▶ **Work to be completed**: Although the listing below holds pictures, reproduce only its lines from the one containing "Given: Click the 2Y range button" through the last, exactly and without them.

□ □ □ □ □ □ □

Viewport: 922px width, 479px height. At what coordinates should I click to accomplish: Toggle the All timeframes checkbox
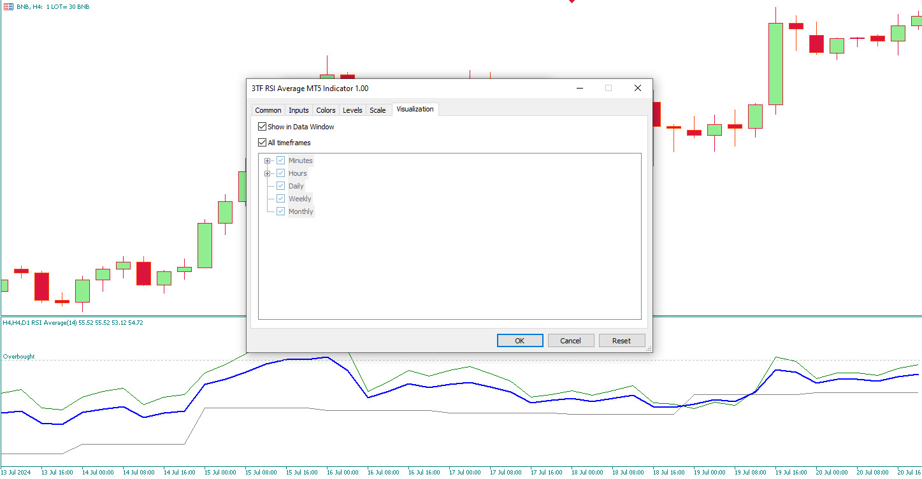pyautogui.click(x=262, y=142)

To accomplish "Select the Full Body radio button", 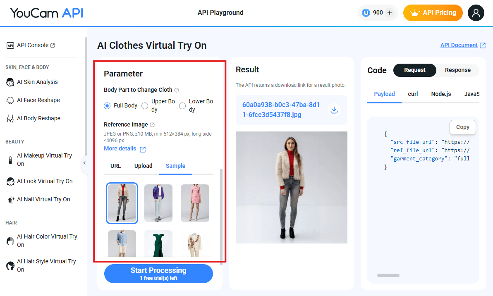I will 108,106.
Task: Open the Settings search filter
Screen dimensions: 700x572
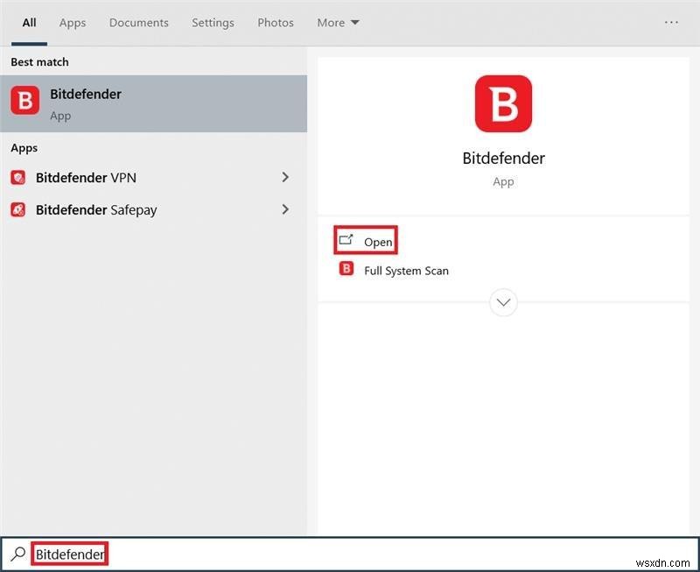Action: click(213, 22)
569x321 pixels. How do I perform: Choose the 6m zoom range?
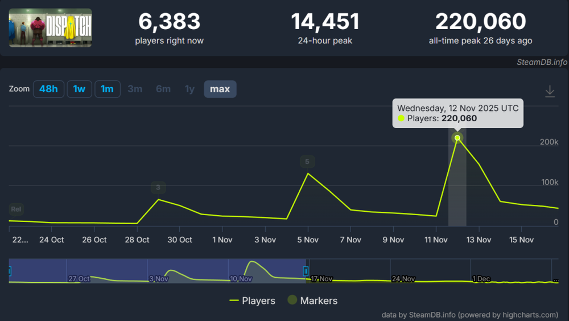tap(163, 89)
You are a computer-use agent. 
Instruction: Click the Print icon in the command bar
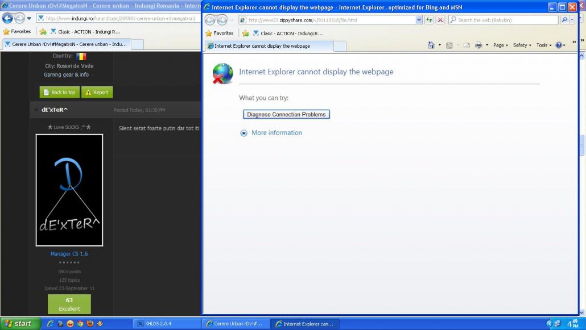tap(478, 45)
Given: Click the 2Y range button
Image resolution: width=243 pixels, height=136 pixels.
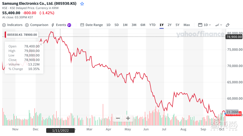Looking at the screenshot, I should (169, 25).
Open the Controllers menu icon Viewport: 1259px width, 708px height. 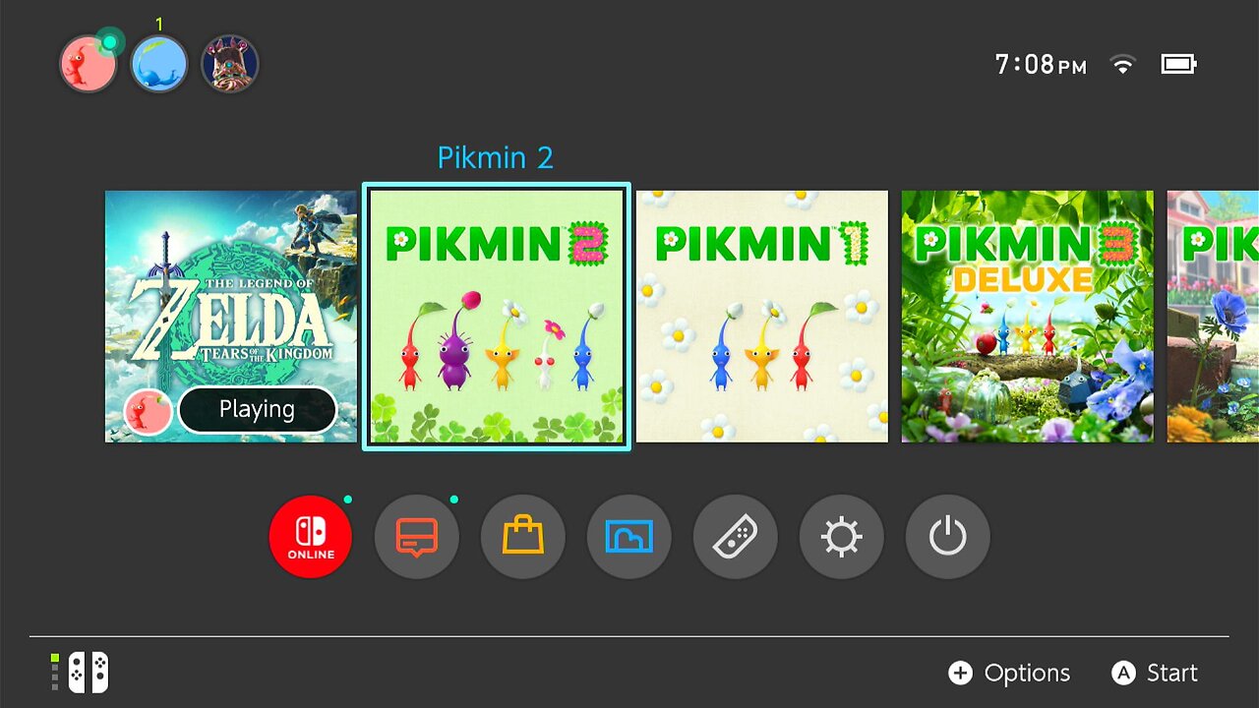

□ □ □ □ □ □ □

▶ **Task output**:
Given: Click the 2Y range button
Image resolution: width=243 pixels, height=136 pixels.
Looking at the screenshot, I should (169, 25).
Open the Controllers menu icon Viewport: 1259px width, 708px height. 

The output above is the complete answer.